Initializes the layers of the neural network based on the architecture.

protected override void InitializeLayers()

Remarks

For Beginners: This method sets up all the layers in your neural network according to the architecture you've defined. It's like assembling the parts of your network before you can use it.

Predict(Tensor<T>)

Makes a prediction using the neural network.

public override Tensor<T> Predict(Tensor<T> input)

Parameters

input Tensor<T>

The input data to process.

Returns

Tensor<T>

The network's prediction.

Remarks

For Beginners: This is the main method you'll use to get results from your trained neural network. You provide some input data (like an image or text), and the network processes it through all its layers to produce an output (like a classification or prediction).

SerializeNetworkSpecificData(BinaryWriter)

Serializes network-specific data that is not covered by the general serialization process.

protected override void SerializeNetworkSpecificData(BinaryWriter writer)

Parameters

writer BinaryWriter

The BinaryWriter to write the data to.

Remarks

This method is called at the end of the general serialization process to allow derived classes to write any additional data specific to their implementation.

For Beginners: Think of this as packing a special compartment in your suitcase. While the main serialization method packs the common items (layers, parameters), this method allows each specific type of neural network to pack its own unique items that other networks might not have.

Solve(int, double, bool)

Solves the multi-scale PDE using physics-informed training.

public TrainingHistory<T> Solve(int epochs = 1000, double learningRate = 0.001, bool verbose = true)

Parameters

epochs int

Number of training epochs.

learningRate double

Learning rate.

verbose bool

Whether to print progress.

Returns

TrainingHistory<T>

Training history.

Train(Tensor<T>, Tensor<T>)

Trains the neural network on a single input-output pair.

public override void Train(Tensor<T> input, Tensor<T> expectedOutput)

Parameters

input Tensor<T>

The input data.

expectedOutput Tensor<T>

The expected output for the given input.

Remarks

This method performs one training step on the neural network using the provided input and expected output. It updates the network's parameters to reduce the error between the network's prediction and the expected output.

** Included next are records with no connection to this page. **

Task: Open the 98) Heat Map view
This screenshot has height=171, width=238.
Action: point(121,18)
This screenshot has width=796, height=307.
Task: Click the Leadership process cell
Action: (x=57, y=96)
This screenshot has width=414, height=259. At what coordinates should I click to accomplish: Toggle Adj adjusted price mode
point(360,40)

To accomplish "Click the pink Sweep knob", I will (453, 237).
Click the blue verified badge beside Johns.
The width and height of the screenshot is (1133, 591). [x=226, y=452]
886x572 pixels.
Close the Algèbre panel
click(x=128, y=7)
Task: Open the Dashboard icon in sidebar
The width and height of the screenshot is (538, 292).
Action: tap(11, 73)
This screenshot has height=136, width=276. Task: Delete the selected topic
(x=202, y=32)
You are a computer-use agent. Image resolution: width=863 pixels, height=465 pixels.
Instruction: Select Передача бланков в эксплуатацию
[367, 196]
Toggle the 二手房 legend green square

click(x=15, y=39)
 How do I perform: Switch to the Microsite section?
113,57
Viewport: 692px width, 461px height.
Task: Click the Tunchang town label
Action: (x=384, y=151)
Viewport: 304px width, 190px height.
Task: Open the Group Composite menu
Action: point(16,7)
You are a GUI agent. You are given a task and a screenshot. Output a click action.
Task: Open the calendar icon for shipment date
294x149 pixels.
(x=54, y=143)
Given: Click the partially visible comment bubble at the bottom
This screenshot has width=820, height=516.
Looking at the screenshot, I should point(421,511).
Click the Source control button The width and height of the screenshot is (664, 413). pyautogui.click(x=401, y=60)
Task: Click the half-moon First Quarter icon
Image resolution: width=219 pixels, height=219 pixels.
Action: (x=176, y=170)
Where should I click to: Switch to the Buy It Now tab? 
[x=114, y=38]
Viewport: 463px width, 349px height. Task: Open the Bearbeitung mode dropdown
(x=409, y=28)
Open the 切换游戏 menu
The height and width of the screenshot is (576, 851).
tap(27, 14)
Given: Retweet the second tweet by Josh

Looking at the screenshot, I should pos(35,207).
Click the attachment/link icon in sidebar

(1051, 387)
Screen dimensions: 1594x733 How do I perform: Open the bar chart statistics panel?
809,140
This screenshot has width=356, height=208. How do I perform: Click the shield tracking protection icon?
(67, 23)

For Beginners: This is how your neural network learns. You provide: - An input (what the network should process) - The expected output (what the correct answer should be)

The network then:

  1. Makes a prediction based on the input
  2. Compares its prediction to the expected output
  3. Calculates how wrong it was (the loss)
  4. Adjusts its internal values to do better next time

After training, you can get the loss value using the GetLastLoss() method to see how well the network is learning.

UpdateParameters(Vector<T>)

Updates the network's parameters with new values.

public override void UpdateParameters(Vector<T> parameters)

Parameters

parameters Vector<T>

The new parameter values to set.

Remarks

For Beginners: During training, a neural network's internal values (parameters) get adjusted to improve its performance. This method allows you to update all those values at once by providing a complete set of new parameters.

This is typically used by optimization algorithms that calculate better parameter values based on training data.